February 21, 2024
February 21, 2024
Present
Geoffrey Fox, Sutanay Choudhury, Gregg Barrett, Wes Brewer, Xavier Coubez,Tom Gibbs, Armstrong Foundjem, Piotr Luszczek, Juri(Gyuri) Papay, Victor Lu, Elie Alhajjar, Rajat Shinde, Kenneth Fricklas
Tentative Agenda
- Any new members
- Note started today Feb 21 – 23, 2024 DESY First Large Language Models in Physics Symposium https://indico.desy.de/event/38849/overview with Zoom access
- Special Presentation by Sutanay Choudhury PNNL
- Title: CHEMREASONER: Heuristic Search over a Large Language Model’s Knowledge Space Using Quantum-Chemical Feedback
- Abstract: The discovery of new catalysts is essential for the design of new and more efficient chemical processes in order to transition to a sustainable future. We introduce an AI-guided computational screening framework unifying linguistic reasoning with quantum-chemistry based feedback from 3D atomistic representations. Our approach formulates catalyst discovery as an uncertain environment where an agent actively searches for highly effective catalysts via the iterative combination of large language model (LLM)-derived hypotheses and atomistic graph neural network (GNN)- derived feedback. Identified catalysts in intermediate search steps undergo structural evaluation based on spatial orientation, reaction pathways, and stability. Scoring functions based on adsorption energies and barriers steer the exploration in the LLM’s knowledge space toward energetically favorable, high-efficiency catalysts. We introduce planning methods that automatically guide the exploration without human input, providing competitive performance against expert-enumerated chemical descriptor-based implementations. By integrating language-guided reasoning with computational chemistry feedback, our work pioneers AI-accelerated, trustworthy catalyst discovery.
- Presentation: https://sutanay.github.io/publications/ChemReasoner-SciMLCommons.pdf
- Zoom Recording: https://drive.google.com/open?id=11mqGLIIgC2ITMuYgJZGpFb8eJnnvUcdC
New Members
- Elie Alhajjar, Victor Lu and Sutanay Choudhury first came Jan 10, 2024
- Rajat Shinde https://www.linkedin.com/in/rajat-shinde/
- Kenneth Fricklas https://www.linkedin.com/in/kenfricklas/ was at Google and now works in AI and Safety with a consortium of 32 Cleantech organizations, mainly laboratories.
Notes on Presentation:
- The DOE Pacific Northwest National Laboratory PNNL has studied catalysis for some time but current methods are rather heuristic. This talk describes a systematic approach with an unchanged version of ChatGPT that is used to construct a tree of questions that are answered by an ensemble of simulations described by molecules represented in a graph.

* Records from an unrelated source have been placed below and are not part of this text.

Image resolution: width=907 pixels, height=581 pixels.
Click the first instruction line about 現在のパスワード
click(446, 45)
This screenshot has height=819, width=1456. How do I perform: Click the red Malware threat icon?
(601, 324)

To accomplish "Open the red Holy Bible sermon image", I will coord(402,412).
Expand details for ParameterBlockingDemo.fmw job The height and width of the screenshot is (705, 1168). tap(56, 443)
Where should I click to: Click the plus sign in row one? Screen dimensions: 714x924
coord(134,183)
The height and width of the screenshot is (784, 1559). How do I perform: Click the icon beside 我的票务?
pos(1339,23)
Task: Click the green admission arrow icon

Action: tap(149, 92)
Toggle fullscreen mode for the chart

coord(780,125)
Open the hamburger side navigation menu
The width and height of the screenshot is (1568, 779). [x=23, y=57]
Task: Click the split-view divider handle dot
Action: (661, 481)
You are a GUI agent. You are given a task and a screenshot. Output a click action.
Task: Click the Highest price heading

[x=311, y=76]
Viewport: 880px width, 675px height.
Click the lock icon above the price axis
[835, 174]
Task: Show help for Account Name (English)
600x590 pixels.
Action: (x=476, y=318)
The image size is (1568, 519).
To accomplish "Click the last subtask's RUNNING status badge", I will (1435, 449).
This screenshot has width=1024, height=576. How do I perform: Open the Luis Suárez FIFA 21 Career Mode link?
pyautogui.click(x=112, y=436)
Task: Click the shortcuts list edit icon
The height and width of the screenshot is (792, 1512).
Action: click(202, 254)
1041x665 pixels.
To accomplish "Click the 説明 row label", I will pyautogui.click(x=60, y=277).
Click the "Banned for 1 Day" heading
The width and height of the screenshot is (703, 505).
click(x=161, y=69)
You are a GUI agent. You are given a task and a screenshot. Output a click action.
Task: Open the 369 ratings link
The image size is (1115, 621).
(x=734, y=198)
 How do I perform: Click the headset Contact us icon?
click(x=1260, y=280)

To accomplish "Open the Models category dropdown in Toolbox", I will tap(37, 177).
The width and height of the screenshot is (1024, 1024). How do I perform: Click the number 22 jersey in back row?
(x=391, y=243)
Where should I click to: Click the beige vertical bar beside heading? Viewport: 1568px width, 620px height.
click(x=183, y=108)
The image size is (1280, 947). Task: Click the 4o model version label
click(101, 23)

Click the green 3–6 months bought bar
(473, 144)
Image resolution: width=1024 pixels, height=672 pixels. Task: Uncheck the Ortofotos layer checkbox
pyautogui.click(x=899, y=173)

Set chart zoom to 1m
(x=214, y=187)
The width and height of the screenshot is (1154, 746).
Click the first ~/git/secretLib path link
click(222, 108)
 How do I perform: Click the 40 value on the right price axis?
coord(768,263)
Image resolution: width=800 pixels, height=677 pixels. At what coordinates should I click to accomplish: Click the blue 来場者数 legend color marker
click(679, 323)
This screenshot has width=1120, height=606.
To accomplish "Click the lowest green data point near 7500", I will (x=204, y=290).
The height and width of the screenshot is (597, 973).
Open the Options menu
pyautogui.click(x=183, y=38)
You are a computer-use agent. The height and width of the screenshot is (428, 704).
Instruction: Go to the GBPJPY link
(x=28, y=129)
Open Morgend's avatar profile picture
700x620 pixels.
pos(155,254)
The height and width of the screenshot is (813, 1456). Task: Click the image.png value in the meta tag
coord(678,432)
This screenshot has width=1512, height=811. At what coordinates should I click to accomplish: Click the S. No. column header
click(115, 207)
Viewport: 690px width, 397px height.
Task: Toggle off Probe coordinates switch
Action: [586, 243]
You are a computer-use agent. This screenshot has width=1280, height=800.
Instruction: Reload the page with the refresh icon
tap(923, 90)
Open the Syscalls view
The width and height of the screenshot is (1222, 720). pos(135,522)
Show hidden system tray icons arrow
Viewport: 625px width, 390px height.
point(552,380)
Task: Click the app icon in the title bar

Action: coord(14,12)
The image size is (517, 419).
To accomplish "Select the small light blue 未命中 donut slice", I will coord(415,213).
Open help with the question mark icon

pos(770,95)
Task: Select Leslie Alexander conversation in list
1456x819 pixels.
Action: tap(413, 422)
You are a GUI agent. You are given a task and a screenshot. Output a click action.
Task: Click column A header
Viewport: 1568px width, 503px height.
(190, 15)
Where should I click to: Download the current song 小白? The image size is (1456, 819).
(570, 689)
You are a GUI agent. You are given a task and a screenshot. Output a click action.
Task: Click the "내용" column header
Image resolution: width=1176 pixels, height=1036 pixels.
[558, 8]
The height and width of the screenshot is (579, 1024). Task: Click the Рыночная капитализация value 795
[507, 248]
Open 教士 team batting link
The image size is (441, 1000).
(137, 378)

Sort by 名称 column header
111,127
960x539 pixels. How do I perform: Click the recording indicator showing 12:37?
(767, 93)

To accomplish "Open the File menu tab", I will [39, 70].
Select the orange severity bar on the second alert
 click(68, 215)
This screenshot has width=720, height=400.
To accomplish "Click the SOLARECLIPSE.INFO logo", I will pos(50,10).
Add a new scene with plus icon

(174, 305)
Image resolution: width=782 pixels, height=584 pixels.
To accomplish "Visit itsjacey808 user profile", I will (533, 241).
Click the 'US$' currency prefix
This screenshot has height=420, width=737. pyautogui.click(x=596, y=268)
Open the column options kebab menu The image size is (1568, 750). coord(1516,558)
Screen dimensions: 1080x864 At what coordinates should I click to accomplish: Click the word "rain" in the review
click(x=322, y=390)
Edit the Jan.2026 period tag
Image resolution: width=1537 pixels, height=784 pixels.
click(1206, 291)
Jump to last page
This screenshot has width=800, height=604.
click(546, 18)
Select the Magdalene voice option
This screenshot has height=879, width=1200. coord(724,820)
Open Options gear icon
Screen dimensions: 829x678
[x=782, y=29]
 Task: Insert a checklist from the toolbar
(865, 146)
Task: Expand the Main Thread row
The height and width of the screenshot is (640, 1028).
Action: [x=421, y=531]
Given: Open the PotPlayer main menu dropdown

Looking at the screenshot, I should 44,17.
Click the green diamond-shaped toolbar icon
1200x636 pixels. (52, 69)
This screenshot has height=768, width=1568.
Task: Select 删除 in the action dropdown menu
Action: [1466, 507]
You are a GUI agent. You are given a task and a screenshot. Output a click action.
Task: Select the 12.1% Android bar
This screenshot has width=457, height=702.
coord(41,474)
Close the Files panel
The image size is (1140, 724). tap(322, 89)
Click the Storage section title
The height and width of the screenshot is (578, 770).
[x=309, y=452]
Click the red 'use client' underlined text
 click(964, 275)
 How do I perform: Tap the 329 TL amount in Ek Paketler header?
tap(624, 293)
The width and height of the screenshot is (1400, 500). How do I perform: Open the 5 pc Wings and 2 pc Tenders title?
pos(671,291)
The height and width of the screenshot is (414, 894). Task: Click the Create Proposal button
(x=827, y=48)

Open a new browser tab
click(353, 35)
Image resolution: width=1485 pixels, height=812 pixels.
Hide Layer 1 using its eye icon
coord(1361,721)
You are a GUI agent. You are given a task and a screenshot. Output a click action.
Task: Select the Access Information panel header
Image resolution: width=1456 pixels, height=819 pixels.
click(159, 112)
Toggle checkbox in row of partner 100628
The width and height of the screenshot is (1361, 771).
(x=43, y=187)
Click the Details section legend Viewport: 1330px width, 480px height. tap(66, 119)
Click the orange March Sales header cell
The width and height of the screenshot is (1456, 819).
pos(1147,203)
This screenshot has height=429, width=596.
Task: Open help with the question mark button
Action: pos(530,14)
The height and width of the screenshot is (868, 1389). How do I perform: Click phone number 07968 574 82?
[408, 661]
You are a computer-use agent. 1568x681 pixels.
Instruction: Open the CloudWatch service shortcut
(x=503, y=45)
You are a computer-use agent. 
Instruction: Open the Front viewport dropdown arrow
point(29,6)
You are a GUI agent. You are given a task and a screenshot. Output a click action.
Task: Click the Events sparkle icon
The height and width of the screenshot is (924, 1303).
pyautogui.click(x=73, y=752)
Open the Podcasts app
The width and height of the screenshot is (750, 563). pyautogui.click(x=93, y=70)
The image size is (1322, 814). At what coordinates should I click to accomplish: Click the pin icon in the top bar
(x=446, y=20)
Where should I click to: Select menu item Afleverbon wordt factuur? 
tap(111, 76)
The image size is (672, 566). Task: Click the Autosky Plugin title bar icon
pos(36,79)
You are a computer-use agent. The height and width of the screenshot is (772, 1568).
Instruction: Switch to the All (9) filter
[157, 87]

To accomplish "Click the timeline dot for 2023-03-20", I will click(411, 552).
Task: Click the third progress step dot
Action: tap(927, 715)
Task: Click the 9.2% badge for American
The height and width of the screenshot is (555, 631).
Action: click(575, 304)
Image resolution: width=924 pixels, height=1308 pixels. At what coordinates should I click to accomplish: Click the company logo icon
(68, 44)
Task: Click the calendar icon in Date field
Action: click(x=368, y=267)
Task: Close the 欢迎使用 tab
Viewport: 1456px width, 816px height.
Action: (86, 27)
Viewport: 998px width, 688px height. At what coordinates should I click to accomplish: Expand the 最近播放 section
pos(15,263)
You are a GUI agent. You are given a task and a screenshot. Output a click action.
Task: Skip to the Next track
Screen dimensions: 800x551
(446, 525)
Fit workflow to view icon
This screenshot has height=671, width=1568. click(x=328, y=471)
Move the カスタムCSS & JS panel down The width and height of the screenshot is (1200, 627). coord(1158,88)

- Collaboration between PNNL, UIUC and Microsoft.
- There are a large number of possible catalysts, and one needs to reduce cost (e.g. use Aluminium not Platinum, if possible), increase success rate (number of reactions triggered), and reduce energy needed. One looks at microscopic (chemical structure) and macroscopic (is it porous) structure and crystal structure. There are 20 chemical descriptors used.
- Study of literature shows how experts argue in a stepwise fashion. Norskov had a key vision in 2011, and this work replaces his database by ChatGPT
- Naive use of ChatGPT just produces rather trivial general answers so this is replaced by a question tree. The questions at the nodes of the tree get more specific as we go down the tree. Keeping each question small reduces the chance of hallucination.
- Use energy as the reward function. One solves a minimax problem finding the solution with the minimum maximum energy needed in each stage of the process.
- The text produced by ChatGPT is used to design simulations implemented by Open Catalyst (https://opencatalystproject.org/ and a benchmark of HPC working group)
- Note CHEMREASONER: does not replace ChatGPT but adds to it.
- Typically one study will use 400-600 LLM inference calls and 20,000 to 30,000 simulations. Note that this use of graphs is lots of small graphs, not one graph to rule the world, as in social media. The graph calculations use 8 A100s with PyTorch Geometric
- In slide 38, different approaches are compared with higher numbers being better
- Gregg noted: I would add that synthesis of materials is an important consideration. The model might output some good candidates, but synthesizing such may not be possible / or prohibitive.
- In the question-answer session, Sutanay noted that ChatGPT worked better than Llama as, being a service, it is more robust. Further, Sutanay did not have access to powerful infrastructure to run Llama. ChatGPT has less than 5 seconds latency.